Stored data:
===============

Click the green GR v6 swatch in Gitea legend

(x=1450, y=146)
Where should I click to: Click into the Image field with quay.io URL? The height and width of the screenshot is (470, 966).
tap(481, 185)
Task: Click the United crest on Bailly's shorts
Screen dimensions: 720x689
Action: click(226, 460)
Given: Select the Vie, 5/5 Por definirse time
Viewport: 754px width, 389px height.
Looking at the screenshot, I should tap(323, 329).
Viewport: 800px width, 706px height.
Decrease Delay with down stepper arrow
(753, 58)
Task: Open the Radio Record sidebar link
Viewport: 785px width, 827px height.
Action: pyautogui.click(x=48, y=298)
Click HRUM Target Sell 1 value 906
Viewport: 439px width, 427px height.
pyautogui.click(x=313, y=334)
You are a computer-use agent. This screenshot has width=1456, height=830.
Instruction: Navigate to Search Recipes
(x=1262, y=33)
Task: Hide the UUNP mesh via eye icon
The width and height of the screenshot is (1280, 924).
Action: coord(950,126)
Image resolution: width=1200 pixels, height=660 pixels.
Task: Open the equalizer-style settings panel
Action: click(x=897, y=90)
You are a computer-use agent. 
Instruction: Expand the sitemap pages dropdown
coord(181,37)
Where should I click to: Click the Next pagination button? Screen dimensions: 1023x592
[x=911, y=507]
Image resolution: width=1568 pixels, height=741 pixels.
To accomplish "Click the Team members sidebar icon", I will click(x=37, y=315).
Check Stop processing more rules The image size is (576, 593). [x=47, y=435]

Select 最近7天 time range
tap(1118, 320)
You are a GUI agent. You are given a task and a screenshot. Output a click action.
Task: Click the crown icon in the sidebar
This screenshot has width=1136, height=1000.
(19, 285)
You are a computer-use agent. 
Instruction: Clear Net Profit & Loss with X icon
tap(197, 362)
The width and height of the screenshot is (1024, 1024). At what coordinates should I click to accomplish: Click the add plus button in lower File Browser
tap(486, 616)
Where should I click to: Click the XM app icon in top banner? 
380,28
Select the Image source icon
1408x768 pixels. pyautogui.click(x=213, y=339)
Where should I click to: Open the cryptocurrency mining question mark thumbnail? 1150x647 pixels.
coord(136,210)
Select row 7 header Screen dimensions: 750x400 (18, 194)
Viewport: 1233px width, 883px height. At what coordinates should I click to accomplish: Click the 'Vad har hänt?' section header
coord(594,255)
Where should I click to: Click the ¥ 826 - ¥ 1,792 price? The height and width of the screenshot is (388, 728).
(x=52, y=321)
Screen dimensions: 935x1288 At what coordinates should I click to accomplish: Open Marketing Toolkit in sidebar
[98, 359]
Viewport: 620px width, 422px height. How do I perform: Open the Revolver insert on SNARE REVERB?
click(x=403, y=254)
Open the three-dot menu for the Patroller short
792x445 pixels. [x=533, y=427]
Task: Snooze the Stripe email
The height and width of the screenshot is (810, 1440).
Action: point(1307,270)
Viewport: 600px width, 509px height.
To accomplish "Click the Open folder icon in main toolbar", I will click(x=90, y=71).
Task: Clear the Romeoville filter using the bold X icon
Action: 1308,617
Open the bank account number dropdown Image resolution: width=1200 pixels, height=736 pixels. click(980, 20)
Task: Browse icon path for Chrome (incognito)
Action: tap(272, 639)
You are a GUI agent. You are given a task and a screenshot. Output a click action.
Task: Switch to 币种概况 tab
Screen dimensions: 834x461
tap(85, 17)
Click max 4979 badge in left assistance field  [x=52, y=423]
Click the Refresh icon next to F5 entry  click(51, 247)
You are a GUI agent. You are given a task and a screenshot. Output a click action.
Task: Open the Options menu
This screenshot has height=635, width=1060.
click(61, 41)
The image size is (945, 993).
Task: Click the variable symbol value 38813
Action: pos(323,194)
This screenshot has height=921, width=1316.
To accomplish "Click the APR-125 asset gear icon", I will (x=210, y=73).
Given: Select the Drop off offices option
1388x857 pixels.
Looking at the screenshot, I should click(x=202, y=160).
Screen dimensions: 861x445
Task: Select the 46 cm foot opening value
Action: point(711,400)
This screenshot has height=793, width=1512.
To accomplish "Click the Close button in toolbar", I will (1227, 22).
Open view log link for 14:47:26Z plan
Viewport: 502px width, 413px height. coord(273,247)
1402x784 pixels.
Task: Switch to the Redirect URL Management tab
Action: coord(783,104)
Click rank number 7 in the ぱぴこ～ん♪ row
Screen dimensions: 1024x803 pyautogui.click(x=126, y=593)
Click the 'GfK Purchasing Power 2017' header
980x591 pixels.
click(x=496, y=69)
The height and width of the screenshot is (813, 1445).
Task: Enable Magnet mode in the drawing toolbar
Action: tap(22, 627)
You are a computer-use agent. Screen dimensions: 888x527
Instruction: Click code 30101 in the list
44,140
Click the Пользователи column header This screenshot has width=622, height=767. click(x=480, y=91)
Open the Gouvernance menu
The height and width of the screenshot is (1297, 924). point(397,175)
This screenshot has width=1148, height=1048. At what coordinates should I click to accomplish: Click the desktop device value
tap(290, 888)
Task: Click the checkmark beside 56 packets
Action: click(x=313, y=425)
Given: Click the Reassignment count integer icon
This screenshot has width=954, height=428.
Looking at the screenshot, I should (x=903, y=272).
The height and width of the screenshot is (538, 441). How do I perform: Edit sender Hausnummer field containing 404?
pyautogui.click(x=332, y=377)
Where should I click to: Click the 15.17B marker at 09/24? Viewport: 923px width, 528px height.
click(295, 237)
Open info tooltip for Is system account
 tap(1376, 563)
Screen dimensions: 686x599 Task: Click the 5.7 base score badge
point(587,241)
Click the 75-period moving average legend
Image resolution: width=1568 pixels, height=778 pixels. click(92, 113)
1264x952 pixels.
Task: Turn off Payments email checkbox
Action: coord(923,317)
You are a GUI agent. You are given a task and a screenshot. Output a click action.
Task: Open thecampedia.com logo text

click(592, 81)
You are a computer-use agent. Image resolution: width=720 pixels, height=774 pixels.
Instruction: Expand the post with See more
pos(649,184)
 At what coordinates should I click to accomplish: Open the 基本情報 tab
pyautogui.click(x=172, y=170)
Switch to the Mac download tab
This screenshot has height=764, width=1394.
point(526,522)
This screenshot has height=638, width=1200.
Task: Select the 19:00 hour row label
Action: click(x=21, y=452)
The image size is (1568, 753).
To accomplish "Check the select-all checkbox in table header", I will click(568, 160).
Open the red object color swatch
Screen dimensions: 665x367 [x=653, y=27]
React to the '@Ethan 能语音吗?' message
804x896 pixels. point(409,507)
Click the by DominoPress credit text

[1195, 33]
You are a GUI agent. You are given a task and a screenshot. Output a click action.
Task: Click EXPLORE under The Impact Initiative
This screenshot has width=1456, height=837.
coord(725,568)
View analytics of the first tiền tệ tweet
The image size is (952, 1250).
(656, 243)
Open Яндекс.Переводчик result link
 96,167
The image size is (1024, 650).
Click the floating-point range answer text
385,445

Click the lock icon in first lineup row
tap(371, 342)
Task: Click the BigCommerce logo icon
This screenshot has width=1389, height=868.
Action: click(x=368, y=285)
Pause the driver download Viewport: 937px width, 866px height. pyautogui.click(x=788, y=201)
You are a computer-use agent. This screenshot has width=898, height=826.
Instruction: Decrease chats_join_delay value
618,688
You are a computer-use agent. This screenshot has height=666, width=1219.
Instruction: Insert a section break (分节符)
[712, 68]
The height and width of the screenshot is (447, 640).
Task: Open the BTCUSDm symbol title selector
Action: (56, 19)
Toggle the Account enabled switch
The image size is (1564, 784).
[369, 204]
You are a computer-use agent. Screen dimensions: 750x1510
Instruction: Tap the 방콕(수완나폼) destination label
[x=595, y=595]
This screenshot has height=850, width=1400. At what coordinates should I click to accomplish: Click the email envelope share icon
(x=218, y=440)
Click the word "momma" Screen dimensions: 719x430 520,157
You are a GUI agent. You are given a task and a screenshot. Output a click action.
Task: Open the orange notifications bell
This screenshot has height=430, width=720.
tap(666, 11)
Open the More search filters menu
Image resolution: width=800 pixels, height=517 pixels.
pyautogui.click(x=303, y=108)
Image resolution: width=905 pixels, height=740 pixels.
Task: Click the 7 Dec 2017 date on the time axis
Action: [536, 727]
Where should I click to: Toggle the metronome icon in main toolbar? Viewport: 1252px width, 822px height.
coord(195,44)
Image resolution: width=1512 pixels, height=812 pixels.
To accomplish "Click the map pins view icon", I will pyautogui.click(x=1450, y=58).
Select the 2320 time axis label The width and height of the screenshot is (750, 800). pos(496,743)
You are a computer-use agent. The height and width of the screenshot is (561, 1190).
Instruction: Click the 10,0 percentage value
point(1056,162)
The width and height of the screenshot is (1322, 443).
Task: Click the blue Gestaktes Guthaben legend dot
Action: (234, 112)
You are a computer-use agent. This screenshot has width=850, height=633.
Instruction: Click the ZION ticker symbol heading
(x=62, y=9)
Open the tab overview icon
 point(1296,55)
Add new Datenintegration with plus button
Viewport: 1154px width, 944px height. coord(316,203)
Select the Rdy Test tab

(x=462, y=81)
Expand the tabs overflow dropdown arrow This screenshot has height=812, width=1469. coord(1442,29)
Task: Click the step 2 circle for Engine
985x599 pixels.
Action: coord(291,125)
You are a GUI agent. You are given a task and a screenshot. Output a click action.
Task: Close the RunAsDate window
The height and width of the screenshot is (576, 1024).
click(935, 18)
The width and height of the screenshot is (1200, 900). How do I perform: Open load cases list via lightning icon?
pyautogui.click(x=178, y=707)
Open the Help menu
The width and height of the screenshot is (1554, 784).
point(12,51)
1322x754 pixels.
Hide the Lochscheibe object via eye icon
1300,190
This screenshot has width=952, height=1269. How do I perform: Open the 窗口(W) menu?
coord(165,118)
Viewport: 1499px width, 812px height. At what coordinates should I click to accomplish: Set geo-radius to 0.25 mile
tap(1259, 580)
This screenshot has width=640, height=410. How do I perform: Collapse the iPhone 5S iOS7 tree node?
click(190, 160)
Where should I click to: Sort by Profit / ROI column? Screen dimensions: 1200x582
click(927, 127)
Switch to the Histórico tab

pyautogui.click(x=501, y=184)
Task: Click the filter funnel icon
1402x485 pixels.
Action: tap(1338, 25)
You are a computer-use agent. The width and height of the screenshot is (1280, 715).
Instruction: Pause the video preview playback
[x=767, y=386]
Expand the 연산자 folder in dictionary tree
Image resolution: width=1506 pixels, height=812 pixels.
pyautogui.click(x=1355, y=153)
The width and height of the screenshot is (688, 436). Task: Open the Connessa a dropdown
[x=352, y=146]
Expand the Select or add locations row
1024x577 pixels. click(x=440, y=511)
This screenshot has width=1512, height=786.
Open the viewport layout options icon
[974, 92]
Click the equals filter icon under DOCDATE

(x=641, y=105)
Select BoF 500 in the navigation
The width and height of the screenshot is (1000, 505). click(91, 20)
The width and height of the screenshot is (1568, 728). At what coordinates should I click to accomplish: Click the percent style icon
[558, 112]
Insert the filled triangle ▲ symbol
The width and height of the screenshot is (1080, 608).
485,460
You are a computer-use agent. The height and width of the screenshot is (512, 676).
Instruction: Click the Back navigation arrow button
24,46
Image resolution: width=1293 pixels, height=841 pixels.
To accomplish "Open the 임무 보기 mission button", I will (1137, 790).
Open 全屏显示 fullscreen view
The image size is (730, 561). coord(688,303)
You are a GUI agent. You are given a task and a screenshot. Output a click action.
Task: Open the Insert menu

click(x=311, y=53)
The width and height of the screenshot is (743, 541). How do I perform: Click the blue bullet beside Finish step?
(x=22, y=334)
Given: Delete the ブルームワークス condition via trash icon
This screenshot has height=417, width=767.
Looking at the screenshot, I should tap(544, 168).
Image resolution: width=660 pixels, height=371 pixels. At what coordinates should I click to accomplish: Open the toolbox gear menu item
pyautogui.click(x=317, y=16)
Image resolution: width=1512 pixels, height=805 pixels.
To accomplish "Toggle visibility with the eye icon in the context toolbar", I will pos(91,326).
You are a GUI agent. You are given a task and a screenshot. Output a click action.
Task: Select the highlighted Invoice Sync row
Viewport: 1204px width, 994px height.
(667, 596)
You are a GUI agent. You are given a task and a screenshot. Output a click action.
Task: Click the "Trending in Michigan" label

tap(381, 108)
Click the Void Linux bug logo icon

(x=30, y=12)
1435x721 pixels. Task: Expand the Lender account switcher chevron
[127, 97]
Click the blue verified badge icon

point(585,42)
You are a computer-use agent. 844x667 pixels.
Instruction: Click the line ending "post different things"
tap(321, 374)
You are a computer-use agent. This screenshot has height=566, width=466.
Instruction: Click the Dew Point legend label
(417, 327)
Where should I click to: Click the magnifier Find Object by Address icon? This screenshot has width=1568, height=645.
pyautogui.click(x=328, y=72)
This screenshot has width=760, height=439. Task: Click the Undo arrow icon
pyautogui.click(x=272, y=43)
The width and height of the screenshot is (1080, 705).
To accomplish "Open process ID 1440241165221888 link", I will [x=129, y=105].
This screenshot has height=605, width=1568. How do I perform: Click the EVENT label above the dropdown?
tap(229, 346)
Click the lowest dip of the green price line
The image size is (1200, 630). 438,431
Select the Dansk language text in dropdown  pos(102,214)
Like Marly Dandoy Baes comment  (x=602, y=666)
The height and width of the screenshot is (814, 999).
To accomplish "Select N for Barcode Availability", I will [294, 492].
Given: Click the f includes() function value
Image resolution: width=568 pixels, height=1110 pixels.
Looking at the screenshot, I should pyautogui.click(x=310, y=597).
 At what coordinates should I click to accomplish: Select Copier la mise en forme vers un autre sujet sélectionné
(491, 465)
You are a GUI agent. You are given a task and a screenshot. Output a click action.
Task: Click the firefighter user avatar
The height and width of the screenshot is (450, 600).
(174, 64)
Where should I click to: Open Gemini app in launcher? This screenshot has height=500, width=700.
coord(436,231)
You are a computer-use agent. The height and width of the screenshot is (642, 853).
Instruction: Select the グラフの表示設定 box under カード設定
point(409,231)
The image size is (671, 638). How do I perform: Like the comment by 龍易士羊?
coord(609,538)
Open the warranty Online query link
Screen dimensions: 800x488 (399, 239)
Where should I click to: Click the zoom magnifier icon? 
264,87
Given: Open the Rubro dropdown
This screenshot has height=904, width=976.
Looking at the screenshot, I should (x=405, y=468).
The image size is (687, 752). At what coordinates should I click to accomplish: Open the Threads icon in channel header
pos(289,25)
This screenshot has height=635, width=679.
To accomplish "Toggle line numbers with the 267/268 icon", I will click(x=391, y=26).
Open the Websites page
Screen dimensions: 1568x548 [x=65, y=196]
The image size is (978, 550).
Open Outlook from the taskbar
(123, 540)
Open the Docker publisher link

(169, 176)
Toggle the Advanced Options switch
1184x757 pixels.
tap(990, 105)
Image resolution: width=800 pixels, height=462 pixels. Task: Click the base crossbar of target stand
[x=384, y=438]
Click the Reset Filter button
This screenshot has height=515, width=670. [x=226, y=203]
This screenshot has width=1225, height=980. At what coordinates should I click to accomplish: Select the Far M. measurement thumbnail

===============

Whenever the word "download" occurs in a line above, copy that line.

**Completed exercise:**
Switch to the Mac download tab
Pause the driver download Viewport: 937px width, 866px height. pyautogui.click(x=788, y=201)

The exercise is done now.